Bei den Bau- und Ausrüstungsinvestitionen waren sie im Dezember für 2010 noch von einer Stagnation ausgegangen, nun gehen sie von einem leichten Wachstum von 0,8 Prozent aus. Die Prognose für die Exporte wurde geringfügig um 0,1 Prozentpunkte auf 3,6 Prozent gesenkt.

Die Arbeitslosenprognose hat sich etwas aufgehellt, bleibt aber hoch. Die Experten rechnen in diesem Jahr mit einer Arbeitslosenquote von 4,6 Prozent, statt 4,8 Prozent. Die Inflationsrate wurde leicht von 0,7 auf 0,8 Prozent erhöht.

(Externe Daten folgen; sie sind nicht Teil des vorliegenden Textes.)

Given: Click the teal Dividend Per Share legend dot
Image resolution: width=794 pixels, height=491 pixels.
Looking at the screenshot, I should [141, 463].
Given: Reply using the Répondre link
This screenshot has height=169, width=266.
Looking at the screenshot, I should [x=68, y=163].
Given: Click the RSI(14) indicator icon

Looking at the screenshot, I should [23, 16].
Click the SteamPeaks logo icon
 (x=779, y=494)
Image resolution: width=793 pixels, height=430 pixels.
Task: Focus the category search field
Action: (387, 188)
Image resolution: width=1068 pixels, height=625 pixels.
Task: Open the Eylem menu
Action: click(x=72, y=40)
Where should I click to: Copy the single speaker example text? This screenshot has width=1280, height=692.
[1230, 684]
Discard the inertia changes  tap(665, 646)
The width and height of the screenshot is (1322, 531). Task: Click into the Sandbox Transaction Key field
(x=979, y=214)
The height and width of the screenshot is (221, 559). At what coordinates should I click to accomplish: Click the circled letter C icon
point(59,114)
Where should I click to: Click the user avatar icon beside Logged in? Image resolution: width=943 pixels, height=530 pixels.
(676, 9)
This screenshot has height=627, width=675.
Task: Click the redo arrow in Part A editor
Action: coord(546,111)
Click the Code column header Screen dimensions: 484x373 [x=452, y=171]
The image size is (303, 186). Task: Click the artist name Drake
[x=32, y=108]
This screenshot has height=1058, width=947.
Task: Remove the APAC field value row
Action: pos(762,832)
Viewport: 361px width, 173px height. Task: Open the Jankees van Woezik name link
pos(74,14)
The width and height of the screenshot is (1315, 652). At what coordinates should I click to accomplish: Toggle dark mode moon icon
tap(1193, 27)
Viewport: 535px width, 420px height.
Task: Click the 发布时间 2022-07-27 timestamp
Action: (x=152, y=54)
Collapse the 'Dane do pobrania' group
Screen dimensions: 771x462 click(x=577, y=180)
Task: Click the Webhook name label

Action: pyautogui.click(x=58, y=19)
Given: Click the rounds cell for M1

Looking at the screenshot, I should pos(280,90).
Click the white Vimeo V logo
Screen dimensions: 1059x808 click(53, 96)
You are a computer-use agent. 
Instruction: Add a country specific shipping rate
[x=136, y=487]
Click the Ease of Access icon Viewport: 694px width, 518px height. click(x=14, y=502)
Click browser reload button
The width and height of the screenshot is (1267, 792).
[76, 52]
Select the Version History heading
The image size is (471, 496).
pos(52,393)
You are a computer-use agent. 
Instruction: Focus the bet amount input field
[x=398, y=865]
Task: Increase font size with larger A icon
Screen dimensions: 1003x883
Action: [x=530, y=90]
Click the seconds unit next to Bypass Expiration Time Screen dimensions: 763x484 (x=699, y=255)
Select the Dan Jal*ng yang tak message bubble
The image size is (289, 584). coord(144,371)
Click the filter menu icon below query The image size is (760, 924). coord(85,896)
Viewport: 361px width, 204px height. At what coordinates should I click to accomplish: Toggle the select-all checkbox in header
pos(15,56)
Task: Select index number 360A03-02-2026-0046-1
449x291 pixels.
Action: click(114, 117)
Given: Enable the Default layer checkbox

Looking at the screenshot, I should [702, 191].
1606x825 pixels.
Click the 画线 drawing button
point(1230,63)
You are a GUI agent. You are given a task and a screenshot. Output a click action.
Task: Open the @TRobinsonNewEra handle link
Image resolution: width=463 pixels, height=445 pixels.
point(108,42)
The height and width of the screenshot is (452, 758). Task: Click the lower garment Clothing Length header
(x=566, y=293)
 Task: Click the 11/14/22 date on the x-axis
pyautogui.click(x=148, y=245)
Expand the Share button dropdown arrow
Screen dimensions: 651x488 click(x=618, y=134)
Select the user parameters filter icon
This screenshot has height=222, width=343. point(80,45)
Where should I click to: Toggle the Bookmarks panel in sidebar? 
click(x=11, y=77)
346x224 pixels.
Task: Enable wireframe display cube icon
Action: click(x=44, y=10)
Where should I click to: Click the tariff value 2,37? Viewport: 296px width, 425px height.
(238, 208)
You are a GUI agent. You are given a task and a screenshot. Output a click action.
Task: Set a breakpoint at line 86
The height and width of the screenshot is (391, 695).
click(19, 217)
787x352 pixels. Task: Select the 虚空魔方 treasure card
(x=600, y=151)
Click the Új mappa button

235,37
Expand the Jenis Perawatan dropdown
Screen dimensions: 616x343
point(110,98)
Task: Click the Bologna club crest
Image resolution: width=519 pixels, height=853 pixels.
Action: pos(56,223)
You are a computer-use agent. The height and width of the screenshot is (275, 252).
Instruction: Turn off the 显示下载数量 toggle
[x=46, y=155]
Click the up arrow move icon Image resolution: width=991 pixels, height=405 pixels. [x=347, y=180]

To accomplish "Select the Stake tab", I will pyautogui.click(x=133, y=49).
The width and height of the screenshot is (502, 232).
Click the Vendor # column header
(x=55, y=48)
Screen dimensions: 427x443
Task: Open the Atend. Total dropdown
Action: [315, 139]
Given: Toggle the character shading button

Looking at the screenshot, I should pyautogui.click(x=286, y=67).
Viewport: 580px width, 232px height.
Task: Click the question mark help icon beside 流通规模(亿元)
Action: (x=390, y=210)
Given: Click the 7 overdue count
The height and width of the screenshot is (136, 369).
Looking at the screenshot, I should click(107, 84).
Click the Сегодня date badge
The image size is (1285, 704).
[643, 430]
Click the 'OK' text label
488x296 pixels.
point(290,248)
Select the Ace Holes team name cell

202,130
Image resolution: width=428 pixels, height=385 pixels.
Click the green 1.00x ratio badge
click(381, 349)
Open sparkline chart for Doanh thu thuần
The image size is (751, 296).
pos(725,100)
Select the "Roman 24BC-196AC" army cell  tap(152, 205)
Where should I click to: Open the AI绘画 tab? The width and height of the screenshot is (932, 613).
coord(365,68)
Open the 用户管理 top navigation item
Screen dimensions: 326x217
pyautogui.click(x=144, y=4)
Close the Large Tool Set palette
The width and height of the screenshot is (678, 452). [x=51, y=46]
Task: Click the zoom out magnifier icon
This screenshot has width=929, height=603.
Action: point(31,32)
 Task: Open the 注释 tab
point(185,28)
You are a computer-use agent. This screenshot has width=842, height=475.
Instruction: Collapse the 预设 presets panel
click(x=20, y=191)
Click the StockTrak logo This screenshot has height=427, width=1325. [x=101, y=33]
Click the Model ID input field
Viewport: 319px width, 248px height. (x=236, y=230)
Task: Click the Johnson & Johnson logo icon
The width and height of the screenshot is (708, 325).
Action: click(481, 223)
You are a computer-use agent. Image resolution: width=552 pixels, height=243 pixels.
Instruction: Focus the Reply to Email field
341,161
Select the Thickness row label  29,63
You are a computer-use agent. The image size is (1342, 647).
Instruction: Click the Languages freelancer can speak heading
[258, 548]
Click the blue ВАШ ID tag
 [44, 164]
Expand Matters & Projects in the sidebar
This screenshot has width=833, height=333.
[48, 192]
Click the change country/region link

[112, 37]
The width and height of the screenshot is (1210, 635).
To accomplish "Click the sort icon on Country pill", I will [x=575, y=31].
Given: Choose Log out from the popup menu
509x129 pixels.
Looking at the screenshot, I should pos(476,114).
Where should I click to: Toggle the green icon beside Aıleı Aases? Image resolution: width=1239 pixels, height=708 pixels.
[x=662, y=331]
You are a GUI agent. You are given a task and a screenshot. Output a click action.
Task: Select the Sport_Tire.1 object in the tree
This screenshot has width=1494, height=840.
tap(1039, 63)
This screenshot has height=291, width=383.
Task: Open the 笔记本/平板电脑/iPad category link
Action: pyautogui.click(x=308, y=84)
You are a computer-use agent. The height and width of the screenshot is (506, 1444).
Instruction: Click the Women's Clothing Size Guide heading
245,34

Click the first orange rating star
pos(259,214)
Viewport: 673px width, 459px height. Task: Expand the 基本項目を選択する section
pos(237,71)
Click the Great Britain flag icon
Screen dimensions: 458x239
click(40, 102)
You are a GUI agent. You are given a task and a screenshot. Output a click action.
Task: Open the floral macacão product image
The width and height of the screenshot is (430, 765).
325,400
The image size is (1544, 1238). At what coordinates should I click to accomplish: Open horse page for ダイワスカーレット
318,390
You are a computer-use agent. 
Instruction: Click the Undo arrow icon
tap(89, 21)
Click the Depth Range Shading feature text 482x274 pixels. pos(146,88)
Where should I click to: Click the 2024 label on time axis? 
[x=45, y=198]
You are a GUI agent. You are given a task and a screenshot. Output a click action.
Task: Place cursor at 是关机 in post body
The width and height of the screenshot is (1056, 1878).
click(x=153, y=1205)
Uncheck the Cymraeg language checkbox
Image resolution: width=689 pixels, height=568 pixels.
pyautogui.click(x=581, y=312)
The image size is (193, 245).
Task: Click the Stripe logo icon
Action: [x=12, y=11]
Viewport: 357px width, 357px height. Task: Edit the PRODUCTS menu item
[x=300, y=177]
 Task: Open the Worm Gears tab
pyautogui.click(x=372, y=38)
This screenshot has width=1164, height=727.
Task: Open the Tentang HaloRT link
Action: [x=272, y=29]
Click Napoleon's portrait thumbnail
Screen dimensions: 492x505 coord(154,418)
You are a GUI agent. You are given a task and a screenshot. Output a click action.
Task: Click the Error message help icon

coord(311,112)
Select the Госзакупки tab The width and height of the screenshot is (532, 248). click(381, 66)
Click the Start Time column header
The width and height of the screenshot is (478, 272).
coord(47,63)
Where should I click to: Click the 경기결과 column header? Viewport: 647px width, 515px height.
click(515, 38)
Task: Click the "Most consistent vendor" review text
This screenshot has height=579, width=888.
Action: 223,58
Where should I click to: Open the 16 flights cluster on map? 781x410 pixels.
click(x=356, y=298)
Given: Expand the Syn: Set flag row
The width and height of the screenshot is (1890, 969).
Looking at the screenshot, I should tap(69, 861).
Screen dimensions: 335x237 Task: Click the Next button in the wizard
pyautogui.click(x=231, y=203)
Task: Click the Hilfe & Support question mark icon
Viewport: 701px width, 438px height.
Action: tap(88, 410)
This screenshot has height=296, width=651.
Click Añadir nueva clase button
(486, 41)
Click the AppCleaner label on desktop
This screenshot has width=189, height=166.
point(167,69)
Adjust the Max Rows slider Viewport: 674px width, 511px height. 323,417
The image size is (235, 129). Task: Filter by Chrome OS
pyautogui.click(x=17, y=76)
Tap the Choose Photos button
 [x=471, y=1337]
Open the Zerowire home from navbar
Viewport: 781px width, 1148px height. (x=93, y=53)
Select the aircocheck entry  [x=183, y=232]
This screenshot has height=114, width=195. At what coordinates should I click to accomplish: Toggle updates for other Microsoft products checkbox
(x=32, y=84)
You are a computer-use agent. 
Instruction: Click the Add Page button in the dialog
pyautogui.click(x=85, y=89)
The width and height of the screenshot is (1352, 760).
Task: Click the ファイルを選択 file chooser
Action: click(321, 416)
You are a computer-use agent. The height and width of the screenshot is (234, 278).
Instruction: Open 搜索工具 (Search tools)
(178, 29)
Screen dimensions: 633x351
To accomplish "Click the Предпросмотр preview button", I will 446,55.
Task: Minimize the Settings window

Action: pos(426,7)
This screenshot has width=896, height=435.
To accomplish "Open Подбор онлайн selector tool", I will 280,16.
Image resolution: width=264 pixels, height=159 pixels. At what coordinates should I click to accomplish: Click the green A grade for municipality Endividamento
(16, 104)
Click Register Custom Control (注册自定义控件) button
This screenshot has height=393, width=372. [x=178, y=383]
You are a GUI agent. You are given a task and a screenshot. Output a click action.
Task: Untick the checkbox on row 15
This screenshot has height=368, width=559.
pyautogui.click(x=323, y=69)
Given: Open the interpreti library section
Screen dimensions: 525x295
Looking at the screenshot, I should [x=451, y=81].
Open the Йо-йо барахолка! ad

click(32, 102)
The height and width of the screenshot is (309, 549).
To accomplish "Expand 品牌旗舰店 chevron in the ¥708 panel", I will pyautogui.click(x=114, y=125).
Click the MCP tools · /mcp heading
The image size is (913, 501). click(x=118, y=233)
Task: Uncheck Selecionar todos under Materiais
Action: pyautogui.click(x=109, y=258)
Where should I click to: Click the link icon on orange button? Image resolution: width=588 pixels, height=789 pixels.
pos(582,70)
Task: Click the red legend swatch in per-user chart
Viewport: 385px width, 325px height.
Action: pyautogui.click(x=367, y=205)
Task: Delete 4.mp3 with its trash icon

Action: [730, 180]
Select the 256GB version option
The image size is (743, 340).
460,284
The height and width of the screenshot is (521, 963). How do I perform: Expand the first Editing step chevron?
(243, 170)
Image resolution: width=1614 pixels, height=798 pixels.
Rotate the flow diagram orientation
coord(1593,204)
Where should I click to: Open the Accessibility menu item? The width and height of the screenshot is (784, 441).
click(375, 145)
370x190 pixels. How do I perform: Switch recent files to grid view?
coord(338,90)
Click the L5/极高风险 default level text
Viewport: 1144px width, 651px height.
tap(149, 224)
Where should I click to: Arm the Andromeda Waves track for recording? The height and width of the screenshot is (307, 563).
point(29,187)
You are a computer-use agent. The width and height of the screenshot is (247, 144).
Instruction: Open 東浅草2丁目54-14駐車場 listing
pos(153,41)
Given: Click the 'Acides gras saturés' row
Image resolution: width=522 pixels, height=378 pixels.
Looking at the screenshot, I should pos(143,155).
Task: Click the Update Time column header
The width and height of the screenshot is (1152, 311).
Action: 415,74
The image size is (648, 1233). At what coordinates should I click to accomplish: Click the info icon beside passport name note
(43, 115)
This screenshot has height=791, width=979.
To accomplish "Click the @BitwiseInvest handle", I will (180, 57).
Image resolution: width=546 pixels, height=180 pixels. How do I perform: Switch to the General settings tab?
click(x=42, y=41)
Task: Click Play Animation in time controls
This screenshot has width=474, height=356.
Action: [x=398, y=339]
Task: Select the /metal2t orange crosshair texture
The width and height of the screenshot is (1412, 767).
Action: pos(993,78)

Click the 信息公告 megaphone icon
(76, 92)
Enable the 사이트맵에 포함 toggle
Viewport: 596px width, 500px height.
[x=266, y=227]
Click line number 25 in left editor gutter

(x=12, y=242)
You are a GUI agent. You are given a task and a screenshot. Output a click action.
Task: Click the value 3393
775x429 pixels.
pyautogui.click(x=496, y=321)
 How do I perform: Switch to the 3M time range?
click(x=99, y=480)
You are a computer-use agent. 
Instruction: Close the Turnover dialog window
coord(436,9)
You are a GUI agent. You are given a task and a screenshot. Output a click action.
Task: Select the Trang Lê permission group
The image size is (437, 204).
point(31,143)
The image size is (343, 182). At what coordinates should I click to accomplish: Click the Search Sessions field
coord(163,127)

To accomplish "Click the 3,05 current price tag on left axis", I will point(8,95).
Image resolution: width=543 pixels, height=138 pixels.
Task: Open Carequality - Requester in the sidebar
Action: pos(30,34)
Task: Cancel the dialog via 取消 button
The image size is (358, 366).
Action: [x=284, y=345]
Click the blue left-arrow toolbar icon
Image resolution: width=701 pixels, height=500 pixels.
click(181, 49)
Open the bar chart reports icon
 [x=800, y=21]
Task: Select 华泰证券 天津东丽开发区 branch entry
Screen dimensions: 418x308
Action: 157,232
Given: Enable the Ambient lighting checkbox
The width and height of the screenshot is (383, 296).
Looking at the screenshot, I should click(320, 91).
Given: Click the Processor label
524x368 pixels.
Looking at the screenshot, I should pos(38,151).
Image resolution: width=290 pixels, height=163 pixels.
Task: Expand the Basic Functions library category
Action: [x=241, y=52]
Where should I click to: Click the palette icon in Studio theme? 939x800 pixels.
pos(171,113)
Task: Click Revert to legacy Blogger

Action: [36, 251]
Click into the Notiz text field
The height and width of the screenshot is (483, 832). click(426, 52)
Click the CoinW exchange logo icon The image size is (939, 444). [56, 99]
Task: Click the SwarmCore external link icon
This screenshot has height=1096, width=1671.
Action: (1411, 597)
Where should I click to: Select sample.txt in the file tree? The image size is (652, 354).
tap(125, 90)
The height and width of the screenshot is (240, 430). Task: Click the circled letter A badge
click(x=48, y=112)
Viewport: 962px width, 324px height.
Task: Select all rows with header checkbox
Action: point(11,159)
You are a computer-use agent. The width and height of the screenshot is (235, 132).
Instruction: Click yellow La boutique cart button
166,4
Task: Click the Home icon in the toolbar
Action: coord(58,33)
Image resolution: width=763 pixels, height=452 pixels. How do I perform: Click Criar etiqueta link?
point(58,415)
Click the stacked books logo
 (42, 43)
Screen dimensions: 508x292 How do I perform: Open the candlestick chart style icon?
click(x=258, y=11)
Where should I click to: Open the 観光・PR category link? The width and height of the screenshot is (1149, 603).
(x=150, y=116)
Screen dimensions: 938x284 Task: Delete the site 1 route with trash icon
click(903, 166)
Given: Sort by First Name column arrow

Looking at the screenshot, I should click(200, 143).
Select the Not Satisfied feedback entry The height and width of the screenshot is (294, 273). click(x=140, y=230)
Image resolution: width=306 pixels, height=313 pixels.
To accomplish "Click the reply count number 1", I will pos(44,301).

Für 2011 gehen die Wirtschaftsauguren von einem Wachstum der realen Bau- und Ausrüstungsinvestitionen von 2,3 Prozent aus. Die Exporte werden demnach um 4,5 Prozent wachsen. Die Arbeitslosenquote dürfte laut der Prognose nur leicht auf 4,5 Prozent sinken und die Teuerung auf 1,1 Prozent zunehmen.